Saved data entries:
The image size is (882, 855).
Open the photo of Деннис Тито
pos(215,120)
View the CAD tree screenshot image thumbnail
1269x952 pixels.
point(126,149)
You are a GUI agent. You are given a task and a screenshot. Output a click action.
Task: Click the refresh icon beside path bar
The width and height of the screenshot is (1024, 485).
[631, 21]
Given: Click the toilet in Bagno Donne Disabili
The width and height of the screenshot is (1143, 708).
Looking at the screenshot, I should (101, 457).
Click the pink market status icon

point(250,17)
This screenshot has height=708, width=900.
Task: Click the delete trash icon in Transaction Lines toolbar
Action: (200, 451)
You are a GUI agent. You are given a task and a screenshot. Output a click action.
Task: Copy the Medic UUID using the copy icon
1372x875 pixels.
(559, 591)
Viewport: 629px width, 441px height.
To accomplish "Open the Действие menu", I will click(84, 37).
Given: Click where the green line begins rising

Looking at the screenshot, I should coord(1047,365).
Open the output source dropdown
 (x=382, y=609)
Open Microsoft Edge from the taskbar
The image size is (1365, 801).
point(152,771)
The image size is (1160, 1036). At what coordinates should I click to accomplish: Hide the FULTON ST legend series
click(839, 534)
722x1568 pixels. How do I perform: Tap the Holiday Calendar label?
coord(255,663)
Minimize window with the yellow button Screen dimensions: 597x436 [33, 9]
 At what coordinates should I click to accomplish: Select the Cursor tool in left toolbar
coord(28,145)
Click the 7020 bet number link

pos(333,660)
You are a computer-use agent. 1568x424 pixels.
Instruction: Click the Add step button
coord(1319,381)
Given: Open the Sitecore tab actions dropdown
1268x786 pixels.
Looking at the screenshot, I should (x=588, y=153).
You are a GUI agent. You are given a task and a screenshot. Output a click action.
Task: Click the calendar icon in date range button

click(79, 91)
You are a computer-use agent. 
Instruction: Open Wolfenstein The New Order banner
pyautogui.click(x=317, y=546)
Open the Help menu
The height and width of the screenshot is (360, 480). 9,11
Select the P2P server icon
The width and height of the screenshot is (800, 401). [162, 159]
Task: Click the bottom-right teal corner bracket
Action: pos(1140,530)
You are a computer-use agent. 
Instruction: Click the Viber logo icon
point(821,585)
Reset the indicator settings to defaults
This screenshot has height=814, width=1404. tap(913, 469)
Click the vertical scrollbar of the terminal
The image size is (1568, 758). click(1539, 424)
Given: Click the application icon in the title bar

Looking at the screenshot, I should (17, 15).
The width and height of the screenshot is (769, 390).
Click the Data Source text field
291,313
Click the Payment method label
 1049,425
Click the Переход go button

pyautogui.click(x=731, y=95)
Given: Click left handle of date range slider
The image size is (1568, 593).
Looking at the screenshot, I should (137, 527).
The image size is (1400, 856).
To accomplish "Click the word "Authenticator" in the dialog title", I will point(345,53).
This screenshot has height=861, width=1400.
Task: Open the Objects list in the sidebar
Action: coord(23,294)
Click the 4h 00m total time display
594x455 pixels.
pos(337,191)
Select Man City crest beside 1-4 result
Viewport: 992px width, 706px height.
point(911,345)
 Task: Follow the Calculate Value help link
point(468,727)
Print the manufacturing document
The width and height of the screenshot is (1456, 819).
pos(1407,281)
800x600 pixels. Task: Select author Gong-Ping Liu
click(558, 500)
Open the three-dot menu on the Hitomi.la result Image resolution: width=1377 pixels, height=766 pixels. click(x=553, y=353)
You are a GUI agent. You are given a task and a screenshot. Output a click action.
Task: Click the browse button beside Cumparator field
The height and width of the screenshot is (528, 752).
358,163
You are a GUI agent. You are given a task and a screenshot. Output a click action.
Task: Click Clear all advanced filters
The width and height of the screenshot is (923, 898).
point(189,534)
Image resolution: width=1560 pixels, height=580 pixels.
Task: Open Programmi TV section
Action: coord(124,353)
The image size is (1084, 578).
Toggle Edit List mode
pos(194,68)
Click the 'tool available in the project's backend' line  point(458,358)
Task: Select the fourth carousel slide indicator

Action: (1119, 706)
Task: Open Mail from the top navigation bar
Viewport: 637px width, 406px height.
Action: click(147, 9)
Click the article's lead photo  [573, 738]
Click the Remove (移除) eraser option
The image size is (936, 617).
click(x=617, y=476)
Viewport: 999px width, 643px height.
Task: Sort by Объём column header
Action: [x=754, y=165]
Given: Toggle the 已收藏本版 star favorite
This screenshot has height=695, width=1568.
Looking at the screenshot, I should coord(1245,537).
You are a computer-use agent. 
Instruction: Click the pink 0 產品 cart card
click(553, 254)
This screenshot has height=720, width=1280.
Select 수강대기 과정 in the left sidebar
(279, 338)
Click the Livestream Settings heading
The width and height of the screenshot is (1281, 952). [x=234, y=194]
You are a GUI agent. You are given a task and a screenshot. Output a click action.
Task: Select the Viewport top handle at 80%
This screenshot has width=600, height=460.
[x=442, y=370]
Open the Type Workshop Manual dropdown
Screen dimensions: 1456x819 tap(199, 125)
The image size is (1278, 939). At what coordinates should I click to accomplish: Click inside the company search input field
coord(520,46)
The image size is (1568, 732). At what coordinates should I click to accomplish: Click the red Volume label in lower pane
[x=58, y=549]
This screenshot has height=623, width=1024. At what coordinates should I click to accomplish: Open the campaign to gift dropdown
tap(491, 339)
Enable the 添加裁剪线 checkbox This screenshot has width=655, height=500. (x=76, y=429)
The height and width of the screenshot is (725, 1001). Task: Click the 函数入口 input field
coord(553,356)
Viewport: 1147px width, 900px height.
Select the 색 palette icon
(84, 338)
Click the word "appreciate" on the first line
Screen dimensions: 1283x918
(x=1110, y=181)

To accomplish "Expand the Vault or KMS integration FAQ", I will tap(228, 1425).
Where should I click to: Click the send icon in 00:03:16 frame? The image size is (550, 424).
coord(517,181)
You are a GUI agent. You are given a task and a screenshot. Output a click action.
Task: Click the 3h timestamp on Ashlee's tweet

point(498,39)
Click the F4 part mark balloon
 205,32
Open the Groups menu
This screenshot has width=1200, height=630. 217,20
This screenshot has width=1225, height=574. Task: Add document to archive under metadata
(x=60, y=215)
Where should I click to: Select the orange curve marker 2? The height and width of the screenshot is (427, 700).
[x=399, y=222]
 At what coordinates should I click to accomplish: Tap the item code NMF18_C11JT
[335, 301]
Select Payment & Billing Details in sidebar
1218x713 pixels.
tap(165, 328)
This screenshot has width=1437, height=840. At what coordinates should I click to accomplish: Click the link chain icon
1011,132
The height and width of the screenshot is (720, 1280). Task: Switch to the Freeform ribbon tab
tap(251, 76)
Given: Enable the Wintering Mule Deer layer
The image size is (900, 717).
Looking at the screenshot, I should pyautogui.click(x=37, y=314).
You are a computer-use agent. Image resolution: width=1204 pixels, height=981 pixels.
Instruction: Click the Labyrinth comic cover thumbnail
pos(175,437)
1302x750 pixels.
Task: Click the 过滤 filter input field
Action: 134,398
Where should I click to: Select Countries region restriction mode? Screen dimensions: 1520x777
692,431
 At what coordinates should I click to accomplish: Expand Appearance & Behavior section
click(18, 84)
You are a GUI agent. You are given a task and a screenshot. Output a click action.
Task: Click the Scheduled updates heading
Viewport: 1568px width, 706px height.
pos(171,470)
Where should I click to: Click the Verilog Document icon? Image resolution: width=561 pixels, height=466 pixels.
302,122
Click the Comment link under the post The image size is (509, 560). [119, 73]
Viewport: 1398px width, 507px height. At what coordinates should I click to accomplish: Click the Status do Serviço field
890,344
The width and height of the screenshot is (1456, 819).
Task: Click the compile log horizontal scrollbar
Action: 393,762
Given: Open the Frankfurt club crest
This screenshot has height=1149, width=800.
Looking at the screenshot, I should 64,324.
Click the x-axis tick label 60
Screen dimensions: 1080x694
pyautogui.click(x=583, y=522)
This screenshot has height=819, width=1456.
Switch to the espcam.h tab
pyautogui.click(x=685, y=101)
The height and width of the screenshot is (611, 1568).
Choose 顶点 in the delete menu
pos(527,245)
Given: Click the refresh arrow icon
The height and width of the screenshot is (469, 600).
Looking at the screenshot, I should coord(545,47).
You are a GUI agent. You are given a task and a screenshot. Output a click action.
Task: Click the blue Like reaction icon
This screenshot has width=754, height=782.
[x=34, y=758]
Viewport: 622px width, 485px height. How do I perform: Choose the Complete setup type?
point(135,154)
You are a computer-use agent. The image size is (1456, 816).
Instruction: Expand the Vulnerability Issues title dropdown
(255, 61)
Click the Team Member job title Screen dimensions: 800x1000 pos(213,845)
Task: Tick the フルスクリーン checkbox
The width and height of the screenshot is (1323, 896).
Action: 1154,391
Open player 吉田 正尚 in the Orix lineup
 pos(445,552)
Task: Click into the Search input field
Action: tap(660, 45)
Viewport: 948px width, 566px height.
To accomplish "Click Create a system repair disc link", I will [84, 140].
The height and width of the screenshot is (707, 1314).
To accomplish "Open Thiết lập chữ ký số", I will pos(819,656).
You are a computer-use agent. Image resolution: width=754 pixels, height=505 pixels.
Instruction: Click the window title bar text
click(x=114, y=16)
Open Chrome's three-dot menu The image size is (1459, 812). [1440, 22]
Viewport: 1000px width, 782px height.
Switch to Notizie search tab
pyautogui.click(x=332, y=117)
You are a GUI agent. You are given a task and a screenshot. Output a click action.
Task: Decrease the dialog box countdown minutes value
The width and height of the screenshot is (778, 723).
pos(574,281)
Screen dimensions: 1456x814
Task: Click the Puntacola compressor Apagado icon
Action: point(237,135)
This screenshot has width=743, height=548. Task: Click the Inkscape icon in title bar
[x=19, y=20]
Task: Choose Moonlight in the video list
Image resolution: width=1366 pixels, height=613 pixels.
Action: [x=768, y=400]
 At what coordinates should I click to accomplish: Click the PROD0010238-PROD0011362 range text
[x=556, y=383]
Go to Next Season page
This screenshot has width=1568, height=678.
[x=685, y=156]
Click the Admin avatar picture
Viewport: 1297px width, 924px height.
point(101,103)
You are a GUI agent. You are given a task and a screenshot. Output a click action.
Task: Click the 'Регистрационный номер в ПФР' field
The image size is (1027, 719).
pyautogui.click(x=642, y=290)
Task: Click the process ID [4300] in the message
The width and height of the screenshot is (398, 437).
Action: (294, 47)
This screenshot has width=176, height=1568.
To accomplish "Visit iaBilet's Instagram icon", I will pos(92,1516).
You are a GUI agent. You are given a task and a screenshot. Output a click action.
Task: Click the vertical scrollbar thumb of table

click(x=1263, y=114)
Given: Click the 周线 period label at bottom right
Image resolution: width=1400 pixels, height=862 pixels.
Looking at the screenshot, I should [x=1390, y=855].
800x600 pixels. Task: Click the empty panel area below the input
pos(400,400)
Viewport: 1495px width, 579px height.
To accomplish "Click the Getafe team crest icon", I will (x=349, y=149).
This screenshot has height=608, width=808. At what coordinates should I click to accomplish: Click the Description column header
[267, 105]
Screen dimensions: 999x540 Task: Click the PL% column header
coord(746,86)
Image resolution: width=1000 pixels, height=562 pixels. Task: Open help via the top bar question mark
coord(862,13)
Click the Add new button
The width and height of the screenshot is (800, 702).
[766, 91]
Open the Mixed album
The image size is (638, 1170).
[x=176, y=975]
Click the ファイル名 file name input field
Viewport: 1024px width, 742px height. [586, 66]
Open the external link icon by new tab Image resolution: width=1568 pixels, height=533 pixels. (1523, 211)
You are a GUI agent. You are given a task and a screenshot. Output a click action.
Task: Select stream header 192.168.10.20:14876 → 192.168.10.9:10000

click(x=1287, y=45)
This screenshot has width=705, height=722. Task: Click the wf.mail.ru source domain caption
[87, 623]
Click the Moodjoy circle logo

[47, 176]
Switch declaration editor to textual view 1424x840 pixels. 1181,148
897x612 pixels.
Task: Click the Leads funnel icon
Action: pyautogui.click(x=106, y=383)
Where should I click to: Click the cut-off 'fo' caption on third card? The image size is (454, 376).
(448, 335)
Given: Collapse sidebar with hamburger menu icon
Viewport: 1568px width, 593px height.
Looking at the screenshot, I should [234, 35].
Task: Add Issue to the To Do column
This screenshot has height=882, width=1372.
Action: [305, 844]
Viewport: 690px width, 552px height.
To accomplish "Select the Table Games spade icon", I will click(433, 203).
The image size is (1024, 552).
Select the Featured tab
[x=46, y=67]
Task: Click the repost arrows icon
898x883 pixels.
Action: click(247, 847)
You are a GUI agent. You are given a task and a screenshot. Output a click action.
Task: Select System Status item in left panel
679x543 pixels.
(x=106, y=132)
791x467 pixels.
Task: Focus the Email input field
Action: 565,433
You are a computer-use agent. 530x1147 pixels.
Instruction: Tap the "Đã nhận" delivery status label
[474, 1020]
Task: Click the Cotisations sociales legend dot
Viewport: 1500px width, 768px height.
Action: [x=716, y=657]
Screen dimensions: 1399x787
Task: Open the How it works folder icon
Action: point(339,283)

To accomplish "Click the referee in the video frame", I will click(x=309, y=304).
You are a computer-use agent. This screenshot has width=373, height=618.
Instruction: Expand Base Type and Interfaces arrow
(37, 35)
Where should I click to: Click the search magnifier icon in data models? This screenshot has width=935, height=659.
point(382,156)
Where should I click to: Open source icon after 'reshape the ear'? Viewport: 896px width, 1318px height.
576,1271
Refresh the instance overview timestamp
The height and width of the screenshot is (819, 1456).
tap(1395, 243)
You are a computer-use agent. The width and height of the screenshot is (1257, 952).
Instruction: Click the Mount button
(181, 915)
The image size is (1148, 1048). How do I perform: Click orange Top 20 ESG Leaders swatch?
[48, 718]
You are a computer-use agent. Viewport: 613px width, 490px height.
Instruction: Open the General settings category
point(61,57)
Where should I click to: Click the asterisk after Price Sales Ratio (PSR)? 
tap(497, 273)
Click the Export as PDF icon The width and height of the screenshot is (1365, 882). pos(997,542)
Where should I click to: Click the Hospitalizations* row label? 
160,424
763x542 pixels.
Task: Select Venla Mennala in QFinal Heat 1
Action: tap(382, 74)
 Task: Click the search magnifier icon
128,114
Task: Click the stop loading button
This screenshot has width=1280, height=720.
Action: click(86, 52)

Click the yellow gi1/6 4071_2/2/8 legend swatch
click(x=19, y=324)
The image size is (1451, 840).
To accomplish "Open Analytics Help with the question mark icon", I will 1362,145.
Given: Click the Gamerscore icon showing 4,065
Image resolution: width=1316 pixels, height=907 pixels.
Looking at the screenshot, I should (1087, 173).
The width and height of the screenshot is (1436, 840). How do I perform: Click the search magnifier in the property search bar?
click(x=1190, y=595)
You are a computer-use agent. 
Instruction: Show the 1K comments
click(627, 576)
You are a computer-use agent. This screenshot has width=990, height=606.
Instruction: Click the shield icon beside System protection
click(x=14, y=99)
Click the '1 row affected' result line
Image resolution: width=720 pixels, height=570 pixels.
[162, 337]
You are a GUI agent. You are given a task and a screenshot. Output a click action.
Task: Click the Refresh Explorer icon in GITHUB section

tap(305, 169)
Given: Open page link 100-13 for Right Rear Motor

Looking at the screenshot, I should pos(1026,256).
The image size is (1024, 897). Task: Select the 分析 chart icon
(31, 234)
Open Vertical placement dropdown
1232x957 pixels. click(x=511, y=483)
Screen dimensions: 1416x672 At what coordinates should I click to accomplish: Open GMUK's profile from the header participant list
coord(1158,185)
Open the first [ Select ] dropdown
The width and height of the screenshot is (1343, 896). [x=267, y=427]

→ What the task asks: Can you arrange the lines as a JSON list of strings, one per line with blank lines omitted, starting with the line containing "Click the Переход go button" and going on through the line containing "Open the three-dot"?

→ Solution below:
[
  "Click the Переход go button",
  "pyautogui.click(x=731, y=95)",
  "Given: Click left handle of date range slider",
  "The image size is (1568, 593).",
  "Looking at the screenshot, I should (137, 527).",
  "The image size is (1400, 856).",
  "To accomplish \"Click the word \"Authenticator\" in the dialog title\", I will point(345,53).",
  "This screenshot has height=861, width=1400.",
  "Task: Open the Objects list in the sidebar",
  "Action: coord(23,294)",
  "Click the 4h 00m total time display",
  "594x455 pixels.",
  "pos(337,191)",
  "Select Man City crest beside 1-4 result",
  "Viewport: 992px width, 706px height.",
  "point(911,345)",
  " Task: Follow the Calculate Value help link",
  "point(468,727)",
  "Print the manufacturing document",
  "The width and height of the screenshot is (1456, 819).",
  "pos(1407,281)",
  "800x600 pixels. Task: Select author Gong-Ping Liu",
  "click(558, 500)",
  "Open the three-dot menu on the Hitomi.la result Image resolution: width=1377 pixels, height=766 pixels. click(x=553, y=353)"
]